Ça ne risque rien car en fait l'iPad se coupe avant que la batterie ne soit complètement vide. Y a une sécurité justement. Le risque n'est pas une perte d'autonomie mais si elle se vidé complètement il y aurait un risque d'explosion d'où la sécurité qui éteint l'iPad avant.  Il est recommande au moins une fois par mois de laisser l'iPad se couper et de le recharger complètement pour étalonner la batterie.
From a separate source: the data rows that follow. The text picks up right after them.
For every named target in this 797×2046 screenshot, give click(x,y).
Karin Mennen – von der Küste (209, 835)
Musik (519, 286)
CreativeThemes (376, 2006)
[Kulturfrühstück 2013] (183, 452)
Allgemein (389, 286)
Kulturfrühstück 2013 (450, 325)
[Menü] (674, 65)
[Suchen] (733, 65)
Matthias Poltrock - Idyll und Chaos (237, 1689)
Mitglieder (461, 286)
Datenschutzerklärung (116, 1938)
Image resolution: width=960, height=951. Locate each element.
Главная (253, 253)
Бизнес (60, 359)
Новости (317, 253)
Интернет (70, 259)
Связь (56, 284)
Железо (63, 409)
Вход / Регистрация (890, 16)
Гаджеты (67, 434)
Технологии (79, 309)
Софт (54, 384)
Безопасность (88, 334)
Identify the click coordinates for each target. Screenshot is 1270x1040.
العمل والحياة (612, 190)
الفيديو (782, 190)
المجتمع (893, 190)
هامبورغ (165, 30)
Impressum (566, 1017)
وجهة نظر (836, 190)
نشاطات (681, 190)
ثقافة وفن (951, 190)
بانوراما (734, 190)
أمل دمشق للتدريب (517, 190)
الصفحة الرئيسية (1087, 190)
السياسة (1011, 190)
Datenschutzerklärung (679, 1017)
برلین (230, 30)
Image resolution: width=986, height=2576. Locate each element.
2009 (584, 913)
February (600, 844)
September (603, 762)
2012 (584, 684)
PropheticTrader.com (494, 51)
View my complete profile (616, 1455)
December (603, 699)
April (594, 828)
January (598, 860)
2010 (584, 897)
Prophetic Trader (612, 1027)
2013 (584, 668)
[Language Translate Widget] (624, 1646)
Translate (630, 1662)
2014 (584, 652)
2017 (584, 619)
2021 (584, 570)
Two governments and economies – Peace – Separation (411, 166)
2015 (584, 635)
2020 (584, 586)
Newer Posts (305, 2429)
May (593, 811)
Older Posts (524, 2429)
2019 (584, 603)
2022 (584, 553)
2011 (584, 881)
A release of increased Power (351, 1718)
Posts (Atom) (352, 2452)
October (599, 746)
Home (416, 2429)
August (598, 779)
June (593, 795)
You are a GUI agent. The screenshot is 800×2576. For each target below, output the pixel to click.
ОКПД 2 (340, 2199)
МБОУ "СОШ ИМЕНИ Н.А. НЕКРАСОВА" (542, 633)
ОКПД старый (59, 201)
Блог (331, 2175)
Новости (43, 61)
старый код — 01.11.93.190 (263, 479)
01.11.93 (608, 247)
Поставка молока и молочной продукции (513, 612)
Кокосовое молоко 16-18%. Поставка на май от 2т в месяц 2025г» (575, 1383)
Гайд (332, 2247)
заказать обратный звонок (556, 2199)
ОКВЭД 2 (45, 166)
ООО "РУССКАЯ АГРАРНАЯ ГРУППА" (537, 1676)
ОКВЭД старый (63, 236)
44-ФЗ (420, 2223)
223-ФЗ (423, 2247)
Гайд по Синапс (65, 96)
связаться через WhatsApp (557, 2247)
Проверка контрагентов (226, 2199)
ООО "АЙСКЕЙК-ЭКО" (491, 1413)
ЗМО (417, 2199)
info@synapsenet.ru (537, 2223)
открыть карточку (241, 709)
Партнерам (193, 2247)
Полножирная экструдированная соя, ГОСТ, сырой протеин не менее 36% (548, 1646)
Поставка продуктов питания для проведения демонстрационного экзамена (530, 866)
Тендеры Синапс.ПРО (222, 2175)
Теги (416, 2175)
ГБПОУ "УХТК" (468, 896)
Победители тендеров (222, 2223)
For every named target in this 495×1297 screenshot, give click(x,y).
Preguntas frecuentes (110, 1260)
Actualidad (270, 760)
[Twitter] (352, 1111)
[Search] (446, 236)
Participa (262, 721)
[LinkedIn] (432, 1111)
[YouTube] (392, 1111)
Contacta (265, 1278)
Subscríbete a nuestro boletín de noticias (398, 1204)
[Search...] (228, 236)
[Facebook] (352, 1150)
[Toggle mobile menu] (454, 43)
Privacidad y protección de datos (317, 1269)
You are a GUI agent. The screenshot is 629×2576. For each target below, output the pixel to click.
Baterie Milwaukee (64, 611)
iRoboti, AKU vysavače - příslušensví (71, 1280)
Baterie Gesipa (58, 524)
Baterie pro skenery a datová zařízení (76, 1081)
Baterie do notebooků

C'est la seule raison car ce type de batterie n'a pas d'effet de mémoire.


----------



## iota (1 Juin 2010)

Salut,

Première recharge complète hier (histoire de calibrer la batterie).
Ca a pris un peu plus de 3h30 pour une recharge complète (passer de 0 à 100% donc) et l'adaptateur n'a que très légèrement chauffé (il était tiède, rien à voir avec la température que peut atteindre le chargeur de mon macbook ).

Pour information, j'ai désactivé le WiFi pendant la recharge (histoire d'optimiser le temps de recharge, je ne sais pas si ça a vraiment eu un intérêt, mais vu les temps annoncé ici, je ne m'en sors pas trop mal).

Pour info, j'ai un iPad WiFi 32Go.

@+
iota


----------



## Olympe (1 Juin 2010)

Pour info
A 80% avec le wifi ouvert - charge complète en 45 min
A 78% avec le wifi fermer - charge complète en 26 min


----------



## yamatechgsm (26 Mai 2014)

Bonsoir j ai un ipad 32ghz totalement decharger quand je l allume rien que le logo apel qui s affiche brievement et s etteint apres 2 heure de charge rien que dois je faire pour remedier a cet probleme?

merci de votre reponse


----------



## jpb02 (27 Mai 2014)

Idem pour moi. Très long temps de recharge. Mettre en mode avion pour gagner un peu de temps...


----------